JAKARTA, HOLOPIS.COM – Menteri Tenaga Kerja Ida Fauziyah, ternyata tidak pernah berkonsultasi dengan Komisi IX DPR RI ketika akan mengeluarkan Permenaker Nomor 2 tahun 2022 soal pencairan Jaminan Hari Tua.
Permenaker Nomor 2 tahun 2022 mengatur pencairan JHT pada usia 56 tahun. Sontak, aturan tersebut dinilai kontroversial dan ramai mendapat penolakan dari kalangan pekerja.

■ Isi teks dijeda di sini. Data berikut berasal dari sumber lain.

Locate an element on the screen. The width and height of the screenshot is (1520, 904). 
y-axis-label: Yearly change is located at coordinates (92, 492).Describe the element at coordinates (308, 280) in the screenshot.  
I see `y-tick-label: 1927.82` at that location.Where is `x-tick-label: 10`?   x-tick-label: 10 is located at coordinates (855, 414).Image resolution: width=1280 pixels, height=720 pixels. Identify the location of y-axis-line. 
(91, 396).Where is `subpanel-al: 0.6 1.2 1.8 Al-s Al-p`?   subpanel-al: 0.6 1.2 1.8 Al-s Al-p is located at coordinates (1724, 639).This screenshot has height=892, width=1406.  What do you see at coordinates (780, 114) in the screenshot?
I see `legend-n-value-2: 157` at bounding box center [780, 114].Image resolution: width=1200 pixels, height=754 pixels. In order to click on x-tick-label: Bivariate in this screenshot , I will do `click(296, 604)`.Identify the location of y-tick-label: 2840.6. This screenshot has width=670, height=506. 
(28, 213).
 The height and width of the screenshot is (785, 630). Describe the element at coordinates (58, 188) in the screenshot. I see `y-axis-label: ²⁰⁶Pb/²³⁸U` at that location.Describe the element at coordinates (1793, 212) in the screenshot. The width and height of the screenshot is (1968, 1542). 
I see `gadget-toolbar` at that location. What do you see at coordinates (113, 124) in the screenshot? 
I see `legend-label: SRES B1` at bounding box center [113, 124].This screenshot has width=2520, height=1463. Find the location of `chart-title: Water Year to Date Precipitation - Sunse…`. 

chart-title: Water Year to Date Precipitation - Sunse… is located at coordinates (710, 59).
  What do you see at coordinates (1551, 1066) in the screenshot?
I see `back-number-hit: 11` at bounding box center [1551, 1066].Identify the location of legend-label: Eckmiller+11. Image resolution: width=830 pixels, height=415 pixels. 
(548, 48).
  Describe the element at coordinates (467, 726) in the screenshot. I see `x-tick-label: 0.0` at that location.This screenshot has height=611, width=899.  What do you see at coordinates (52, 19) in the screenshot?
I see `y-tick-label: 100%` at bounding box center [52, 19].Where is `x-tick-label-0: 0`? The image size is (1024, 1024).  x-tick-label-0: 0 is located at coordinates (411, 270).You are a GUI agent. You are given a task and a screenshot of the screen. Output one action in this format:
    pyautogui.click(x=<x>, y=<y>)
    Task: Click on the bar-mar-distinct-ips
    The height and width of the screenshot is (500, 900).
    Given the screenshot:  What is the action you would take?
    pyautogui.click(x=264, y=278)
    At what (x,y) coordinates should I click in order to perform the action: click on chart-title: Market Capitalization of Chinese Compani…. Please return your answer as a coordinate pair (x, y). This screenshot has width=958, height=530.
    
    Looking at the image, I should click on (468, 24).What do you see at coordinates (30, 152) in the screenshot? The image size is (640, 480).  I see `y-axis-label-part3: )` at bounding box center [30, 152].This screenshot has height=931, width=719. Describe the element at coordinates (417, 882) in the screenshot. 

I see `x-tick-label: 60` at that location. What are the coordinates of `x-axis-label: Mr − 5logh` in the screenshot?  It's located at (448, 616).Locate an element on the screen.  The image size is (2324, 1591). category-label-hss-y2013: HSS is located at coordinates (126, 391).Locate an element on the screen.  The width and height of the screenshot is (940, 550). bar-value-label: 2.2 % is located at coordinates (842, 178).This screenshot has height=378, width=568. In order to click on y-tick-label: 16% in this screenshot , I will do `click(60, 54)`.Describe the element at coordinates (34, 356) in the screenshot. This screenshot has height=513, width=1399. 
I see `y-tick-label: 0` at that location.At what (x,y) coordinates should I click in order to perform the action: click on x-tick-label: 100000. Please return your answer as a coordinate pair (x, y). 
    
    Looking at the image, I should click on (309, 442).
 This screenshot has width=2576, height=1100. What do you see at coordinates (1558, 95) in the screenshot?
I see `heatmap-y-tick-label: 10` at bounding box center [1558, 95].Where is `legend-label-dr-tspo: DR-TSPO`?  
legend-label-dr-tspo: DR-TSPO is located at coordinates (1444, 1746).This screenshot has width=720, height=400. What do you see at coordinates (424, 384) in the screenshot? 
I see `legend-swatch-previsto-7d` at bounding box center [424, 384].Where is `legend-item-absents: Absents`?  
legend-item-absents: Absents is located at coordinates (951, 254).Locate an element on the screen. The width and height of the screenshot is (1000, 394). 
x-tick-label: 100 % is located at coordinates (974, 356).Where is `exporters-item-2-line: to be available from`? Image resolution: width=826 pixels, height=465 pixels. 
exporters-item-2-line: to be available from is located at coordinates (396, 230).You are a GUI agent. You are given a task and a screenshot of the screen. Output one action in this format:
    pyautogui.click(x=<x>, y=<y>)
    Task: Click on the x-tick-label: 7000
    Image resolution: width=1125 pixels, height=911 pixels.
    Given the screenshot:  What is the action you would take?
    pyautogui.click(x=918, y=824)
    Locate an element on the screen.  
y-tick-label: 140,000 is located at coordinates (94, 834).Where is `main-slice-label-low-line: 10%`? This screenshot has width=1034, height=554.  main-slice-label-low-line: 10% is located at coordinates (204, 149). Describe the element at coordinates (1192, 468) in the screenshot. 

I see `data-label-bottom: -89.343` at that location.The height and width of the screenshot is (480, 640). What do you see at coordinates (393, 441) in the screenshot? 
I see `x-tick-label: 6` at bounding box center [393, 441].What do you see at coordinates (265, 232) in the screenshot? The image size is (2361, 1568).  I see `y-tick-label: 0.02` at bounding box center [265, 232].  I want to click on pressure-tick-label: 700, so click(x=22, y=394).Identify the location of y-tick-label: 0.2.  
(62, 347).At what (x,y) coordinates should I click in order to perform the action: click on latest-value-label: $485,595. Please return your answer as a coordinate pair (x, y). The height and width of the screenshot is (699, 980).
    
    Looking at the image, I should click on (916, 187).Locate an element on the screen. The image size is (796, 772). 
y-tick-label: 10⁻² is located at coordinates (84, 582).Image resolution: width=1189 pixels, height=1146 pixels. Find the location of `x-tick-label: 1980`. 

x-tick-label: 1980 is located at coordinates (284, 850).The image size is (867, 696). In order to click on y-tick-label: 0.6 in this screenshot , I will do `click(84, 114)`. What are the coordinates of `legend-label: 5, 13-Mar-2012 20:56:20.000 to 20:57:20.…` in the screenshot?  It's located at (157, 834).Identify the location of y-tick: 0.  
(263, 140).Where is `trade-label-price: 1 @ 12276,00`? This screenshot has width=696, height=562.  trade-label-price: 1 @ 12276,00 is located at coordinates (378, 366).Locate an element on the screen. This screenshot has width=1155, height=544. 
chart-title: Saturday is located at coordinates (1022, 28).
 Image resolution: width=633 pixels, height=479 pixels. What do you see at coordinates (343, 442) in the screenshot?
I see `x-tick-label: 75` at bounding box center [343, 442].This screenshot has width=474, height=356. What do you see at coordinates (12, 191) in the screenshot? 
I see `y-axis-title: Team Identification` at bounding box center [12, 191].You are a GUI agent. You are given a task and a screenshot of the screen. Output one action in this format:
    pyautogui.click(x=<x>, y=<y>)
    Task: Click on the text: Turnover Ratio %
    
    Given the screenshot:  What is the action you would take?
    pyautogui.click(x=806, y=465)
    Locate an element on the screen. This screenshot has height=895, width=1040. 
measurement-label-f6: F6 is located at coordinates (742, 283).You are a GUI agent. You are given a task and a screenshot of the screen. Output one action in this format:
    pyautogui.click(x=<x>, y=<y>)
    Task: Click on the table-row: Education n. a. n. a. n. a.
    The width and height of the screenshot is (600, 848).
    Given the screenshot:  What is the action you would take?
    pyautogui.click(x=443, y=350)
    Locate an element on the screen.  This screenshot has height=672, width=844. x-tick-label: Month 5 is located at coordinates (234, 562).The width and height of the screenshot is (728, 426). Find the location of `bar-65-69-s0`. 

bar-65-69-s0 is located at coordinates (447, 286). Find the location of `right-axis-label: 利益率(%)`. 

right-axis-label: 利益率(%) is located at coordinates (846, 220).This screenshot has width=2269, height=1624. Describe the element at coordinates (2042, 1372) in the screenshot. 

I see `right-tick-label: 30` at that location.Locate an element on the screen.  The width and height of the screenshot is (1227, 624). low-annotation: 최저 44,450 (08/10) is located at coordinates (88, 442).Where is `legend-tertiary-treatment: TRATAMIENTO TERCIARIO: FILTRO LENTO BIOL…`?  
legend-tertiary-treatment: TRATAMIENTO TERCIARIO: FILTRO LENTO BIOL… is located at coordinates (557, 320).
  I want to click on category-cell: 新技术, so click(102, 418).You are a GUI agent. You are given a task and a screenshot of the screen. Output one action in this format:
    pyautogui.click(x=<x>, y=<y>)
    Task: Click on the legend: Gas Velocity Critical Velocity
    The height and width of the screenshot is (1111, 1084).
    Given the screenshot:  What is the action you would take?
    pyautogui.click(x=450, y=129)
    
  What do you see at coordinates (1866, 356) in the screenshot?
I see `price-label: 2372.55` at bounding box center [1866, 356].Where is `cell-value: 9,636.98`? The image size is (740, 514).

Anggota Komisi IX DPR RI Saleh Daulay, mengungkapkan, pihaknya mendengar soal Permenaker Nomor 2 Tahun 2022 setelah ramai mendapat protes dari publik.
“Ketika Permaneker ini dilahirkan memang kita tidak dikonsultasikan dulu, minimal diberitahu dulu ini akan ada Permenaker, belum ada,” ujar Saleh dalam diskusi daring, Sabtu (19/2).
Menaker Ida juga tidak pernah menyampaikan rencana mengeluarkan Permenaker tersebut dalam rapat kerja dengan DPR. Jika rencana Permenaker soal aturan JHT itu disampaikan ke DPR lebih dulu, Saleh yakin juga akan ramai sebelum aturan itu ditandatangani.
“Karena kalau itu ada, pasti sudah rame dulu bahasa saya begitu. Karena kita rapat-rapat dengan Kementerian Tenaga Kerja kan terbuka karena itu pasti akan didengar di publik. Kan belum ada waktu itu,” katanya.
“Ini munculnya ketegangan dalam tanda petik setelah Permenaker ditandatangani. Barulah berarti hampir semua kita yang mendengarnya setelah ditandatangani Permenaker ini,” ucapnya.
Saleh juga mendengar bahwa para pekerja yang bergabung dalam tripartit bersama pemerintah, pengusaha, dan serikat pekerja juga tidak dilibatkan. Saleh menekankan, seharusnya kebijakan menyangkut pengupahan dan kesejahteraan buruh dibahas dalam tripartit ini.
“Tapi saya dengar, menurut pengakuan mereka (pekerja) belum dilibatkan. Jangankan DPR para pekerja yang memang harus masuk dalam tripartit menurut pengakuan mereka itu belum masuk di dalam pembicaraan,” jelas Saleh.
Sebelumnya, Menteri Ketenagakerjaan, Ida Fauziyah, menegaskan bahwa Permenaker Nomor 2 Tahun 2022 dibentuk atas dasar rekomendasi dan aspirasi berbagai stakeholder yang mendorong pemerintah menetapkan kebijakan yang mengembalikan program JHT sesuai dengan fungsinya sebagaimana diamanatkan oleh UU No. 40 Tahun 2004 tentang SJSN.
Menurut Menaker, rekomendasi tersebut antara lain berdasarkan rapat dengar pendapat Kemnaker dengan Komisi IX DPR RI pada 28 September 2021. Raker tersebut dihadiri oleh perwakilan institusi dari Dewan Jaminan Sosial Nasional (DJSN), Dewan Pengawas BPJS Ketenagakerjaan, Direksi BPJS Ketenagakerjaan, Pengurus Serikat Pekerja Seluruh Indonesia (SPSI), dan Pengurus Konfederasi Serikat Buruh Seluruh Indonesia (KSBSI).
“Dalam rapat tersebut, Komisi IX mendesak Kemnaker untuk meningkatkan manfaat Program Jaminan Kehilangan Pekerjaan (JKP) bagi pekerja informal serta mengharmonisasikan regulasi jaminan sosial terutama regulasi antara klaim program Jaminan Hari Tua (JHT) dan Program Jaminan Pensiun (JP),” ucap Menaker saat menjadi narasumber pada program Satu Meja Kompas TV pada Rabu (16/2).